The data below holds a line containing "Click the Sluiten button" and a line containing "Given: Open Outstanding"; please quote exactly those two lines and every line between them, and nothing else.
*** Entries shown
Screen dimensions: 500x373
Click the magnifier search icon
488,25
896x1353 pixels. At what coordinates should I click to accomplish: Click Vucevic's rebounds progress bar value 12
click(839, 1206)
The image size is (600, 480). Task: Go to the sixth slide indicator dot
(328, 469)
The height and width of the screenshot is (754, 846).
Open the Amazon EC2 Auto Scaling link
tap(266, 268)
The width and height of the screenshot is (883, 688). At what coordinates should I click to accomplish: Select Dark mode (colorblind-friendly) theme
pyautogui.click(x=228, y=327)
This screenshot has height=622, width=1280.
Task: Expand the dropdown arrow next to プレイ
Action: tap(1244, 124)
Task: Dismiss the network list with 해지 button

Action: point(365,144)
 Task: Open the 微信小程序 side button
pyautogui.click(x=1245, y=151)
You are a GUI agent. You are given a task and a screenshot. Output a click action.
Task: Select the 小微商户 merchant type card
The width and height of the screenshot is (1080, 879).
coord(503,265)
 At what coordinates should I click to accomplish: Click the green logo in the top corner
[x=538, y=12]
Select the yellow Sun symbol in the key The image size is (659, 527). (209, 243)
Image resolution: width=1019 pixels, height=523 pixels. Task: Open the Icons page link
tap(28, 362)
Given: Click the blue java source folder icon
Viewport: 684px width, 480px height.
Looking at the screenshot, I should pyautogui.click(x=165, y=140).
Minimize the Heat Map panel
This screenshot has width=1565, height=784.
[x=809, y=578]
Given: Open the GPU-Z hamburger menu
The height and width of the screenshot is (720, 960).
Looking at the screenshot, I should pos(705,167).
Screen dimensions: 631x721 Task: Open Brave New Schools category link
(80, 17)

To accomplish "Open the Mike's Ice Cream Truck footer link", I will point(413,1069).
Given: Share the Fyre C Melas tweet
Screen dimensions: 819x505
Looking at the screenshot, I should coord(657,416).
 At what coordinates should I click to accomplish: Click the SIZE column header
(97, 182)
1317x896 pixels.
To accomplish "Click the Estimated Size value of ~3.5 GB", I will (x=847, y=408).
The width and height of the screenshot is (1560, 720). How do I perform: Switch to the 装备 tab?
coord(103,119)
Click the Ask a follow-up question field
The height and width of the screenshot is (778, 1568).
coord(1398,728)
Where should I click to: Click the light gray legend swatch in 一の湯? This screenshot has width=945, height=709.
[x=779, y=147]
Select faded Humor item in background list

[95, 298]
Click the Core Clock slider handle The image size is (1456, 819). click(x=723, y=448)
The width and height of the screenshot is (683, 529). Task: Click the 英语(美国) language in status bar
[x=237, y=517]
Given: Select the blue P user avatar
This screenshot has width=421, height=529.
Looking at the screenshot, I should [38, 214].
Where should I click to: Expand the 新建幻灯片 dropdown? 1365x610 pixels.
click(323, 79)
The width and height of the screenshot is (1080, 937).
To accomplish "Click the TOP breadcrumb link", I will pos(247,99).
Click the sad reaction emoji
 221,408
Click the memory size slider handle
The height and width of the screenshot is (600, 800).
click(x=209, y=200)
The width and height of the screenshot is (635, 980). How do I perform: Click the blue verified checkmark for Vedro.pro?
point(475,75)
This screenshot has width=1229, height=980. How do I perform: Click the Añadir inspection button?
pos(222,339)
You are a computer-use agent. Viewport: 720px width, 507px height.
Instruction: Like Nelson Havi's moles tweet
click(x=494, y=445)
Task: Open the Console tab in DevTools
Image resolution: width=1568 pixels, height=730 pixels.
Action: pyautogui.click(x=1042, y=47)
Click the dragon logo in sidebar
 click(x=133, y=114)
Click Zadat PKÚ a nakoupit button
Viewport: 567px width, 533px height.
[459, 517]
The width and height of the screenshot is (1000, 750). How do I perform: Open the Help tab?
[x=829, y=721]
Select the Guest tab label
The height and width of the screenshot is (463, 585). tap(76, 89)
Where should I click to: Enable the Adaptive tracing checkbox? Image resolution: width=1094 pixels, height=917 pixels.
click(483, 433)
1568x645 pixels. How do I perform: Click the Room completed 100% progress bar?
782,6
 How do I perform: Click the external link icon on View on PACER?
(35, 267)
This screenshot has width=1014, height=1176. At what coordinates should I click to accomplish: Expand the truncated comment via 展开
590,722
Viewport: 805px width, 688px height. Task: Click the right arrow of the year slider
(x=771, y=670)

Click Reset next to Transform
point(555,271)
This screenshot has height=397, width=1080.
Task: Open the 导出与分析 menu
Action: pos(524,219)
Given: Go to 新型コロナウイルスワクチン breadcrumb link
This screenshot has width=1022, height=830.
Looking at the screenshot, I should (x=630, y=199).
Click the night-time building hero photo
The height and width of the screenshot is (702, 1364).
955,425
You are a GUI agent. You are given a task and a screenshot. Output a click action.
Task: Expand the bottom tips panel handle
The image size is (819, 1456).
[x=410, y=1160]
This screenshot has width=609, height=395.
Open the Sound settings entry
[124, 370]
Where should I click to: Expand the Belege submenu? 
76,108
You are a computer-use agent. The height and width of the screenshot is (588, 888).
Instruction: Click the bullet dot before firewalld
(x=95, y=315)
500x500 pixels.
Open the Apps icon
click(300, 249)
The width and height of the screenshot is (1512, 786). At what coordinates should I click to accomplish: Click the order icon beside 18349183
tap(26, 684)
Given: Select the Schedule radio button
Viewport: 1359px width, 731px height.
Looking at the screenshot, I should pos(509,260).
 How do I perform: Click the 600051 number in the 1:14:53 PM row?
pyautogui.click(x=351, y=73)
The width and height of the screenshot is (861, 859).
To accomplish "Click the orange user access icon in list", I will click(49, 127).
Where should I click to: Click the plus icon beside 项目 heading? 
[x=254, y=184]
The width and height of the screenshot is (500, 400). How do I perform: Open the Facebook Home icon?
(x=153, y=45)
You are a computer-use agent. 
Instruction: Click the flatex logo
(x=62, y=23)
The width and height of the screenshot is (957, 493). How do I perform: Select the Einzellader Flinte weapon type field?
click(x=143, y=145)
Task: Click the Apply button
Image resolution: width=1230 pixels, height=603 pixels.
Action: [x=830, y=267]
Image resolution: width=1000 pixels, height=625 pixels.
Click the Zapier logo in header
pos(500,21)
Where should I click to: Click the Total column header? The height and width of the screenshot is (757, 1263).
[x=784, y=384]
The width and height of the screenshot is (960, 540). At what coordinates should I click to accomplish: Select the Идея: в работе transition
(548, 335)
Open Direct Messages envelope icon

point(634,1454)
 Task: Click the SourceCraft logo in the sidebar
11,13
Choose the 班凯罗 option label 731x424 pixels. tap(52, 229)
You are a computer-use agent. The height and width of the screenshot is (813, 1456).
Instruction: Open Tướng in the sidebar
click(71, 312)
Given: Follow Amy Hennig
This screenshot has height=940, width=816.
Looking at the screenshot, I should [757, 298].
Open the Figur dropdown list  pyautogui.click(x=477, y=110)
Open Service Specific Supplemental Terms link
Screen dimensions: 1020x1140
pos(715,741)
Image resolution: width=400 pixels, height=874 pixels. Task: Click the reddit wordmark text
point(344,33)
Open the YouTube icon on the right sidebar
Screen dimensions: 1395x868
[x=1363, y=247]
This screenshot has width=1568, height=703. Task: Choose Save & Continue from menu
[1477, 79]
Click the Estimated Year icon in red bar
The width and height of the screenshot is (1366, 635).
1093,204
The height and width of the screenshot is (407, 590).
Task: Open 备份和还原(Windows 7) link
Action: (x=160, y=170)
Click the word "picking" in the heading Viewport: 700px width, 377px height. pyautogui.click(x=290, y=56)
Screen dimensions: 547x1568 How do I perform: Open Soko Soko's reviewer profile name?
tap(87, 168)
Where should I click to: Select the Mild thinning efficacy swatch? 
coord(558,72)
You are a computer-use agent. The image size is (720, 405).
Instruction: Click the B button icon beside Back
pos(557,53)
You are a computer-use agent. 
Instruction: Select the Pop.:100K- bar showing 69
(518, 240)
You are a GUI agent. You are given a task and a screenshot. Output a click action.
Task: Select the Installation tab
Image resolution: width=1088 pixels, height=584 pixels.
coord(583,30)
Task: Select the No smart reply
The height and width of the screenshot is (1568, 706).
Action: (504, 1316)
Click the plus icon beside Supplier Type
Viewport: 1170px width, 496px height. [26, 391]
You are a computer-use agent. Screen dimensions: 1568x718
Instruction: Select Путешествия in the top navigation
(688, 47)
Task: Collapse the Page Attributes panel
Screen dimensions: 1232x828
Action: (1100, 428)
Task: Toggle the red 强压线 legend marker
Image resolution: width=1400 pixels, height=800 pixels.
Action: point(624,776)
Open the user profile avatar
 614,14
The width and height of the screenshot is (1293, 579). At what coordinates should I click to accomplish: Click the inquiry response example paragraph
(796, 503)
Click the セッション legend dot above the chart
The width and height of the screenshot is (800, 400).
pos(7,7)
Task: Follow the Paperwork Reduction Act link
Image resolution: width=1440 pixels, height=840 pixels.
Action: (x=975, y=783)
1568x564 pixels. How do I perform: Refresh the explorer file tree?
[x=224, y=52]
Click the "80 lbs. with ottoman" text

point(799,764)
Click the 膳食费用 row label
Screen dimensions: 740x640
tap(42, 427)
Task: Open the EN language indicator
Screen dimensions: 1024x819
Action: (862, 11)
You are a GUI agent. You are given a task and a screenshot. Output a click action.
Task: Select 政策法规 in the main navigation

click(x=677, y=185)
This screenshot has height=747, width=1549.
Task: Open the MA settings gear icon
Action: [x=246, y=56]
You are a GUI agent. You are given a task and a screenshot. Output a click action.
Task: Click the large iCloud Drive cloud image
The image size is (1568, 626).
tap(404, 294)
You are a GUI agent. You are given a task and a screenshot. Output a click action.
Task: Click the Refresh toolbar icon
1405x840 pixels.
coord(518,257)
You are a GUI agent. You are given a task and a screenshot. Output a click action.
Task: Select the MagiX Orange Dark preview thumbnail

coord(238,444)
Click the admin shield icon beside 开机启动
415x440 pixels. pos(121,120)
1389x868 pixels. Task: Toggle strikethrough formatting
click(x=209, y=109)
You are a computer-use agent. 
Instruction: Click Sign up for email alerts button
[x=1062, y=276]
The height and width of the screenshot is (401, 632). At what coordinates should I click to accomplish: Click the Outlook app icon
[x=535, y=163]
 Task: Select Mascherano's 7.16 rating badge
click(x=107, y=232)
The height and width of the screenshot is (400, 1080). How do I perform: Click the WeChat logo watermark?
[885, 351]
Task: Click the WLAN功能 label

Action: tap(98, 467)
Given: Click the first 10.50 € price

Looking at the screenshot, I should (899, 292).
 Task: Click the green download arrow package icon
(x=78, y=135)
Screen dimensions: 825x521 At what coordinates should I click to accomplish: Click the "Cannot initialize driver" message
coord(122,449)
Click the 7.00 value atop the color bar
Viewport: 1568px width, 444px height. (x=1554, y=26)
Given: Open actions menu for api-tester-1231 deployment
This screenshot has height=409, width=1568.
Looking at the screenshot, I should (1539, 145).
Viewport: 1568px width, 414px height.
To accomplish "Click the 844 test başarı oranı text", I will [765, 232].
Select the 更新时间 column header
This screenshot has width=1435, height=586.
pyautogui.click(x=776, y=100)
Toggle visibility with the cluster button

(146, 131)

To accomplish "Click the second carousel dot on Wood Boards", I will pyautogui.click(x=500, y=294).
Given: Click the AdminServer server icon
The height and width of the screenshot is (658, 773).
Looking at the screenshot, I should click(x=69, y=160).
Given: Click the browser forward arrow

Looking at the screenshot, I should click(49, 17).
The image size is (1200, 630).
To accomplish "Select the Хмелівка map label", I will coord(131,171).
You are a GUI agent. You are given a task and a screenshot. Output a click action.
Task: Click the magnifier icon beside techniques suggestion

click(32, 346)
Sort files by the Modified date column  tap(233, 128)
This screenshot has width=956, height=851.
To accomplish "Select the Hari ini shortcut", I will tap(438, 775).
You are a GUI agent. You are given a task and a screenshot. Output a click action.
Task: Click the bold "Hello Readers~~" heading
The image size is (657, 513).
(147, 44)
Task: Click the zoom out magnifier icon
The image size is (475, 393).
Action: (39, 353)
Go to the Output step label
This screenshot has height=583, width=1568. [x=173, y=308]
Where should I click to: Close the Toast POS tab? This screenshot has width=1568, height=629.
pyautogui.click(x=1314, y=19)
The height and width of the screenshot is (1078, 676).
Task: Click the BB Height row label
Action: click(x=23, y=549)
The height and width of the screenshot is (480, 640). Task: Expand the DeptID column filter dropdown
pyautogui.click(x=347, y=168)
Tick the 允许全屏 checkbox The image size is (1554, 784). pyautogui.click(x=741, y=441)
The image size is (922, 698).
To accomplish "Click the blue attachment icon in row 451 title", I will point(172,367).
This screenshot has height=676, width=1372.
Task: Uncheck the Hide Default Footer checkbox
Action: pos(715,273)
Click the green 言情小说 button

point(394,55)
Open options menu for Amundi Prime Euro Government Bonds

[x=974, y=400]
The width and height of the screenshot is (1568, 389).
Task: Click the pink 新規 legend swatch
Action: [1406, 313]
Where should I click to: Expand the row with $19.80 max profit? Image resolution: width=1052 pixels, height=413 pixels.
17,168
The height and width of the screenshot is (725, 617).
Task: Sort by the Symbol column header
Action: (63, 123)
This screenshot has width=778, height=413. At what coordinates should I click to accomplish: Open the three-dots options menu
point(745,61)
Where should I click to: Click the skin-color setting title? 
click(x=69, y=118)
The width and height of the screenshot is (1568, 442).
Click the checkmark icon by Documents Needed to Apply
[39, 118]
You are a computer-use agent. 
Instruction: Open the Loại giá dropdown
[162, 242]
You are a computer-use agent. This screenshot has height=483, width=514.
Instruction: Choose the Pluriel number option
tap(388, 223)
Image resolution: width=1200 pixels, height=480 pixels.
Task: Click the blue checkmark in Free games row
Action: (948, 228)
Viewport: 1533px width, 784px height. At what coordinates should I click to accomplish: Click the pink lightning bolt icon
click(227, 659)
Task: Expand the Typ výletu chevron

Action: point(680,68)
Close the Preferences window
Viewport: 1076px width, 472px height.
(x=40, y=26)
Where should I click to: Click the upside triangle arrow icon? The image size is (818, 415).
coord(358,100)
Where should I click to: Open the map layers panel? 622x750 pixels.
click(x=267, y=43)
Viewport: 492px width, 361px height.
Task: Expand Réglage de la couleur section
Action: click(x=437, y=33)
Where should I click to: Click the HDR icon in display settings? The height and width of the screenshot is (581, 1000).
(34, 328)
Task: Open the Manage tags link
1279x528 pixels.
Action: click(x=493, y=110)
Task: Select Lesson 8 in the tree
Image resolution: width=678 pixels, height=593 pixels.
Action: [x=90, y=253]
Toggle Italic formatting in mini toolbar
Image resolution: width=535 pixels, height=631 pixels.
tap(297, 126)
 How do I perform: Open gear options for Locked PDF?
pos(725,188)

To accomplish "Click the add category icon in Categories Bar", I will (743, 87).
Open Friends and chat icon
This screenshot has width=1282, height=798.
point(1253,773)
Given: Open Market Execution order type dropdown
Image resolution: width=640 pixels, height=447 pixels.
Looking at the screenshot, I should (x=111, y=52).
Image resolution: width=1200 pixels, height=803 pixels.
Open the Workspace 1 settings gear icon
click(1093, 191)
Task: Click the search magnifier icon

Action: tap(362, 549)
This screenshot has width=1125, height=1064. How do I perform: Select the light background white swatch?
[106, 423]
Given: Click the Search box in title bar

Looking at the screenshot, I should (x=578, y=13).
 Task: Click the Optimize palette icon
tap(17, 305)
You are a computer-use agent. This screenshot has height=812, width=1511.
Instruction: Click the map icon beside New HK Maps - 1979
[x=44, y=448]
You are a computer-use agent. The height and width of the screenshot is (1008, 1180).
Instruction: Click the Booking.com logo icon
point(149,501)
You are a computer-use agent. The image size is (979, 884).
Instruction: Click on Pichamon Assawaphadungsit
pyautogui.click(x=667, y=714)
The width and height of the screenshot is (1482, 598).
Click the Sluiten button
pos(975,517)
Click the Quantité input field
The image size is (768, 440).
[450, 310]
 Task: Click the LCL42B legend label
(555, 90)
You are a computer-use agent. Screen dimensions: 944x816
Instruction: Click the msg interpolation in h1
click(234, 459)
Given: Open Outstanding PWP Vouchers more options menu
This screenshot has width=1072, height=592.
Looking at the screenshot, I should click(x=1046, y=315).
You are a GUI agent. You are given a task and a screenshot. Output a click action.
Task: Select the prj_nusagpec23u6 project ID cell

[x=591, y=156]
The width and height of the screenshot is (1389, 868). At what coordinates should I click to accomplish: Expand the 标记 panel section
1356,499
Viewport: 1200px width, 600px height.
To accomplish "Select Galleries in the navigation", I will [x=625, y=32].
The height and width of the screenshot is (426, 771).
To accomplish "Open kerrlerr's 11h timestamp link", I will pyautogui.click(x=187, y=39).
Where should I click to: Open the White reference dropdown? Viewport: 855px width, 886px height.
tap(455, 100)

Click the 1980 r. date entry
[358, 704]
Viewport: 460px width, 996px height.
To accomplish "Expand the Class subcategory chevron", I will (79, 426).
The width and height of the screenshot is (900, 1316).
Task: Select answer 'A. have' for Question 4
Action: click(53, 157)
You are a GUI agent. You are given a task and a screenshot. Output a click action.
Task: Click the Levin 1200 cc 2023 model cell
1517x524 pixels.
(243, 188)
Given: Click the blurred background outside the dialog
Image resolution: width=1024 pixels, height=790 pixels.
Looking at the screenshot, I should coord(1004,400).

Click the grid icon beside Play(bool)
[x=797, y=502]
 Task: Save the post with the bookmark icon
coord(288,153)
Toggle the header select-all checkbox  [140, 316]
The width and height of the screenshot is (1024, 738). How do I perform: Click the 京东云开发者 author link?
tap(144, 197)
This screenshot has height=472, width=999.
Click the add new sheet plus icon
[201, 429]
******
Answer box
Click the Sluiten button
pos(975,517)
Click the Quantité input field
The image size is (768, 440).
[450, 310]
 Task: Click the LCL42B legend label
(555, 90)
You are a computer-use agent. Screen dimensions: 944x816
Instruction: Click the msg interpolation in h1
click(234, 459)
Given: Open Outstanding PWP Vouchers more options menu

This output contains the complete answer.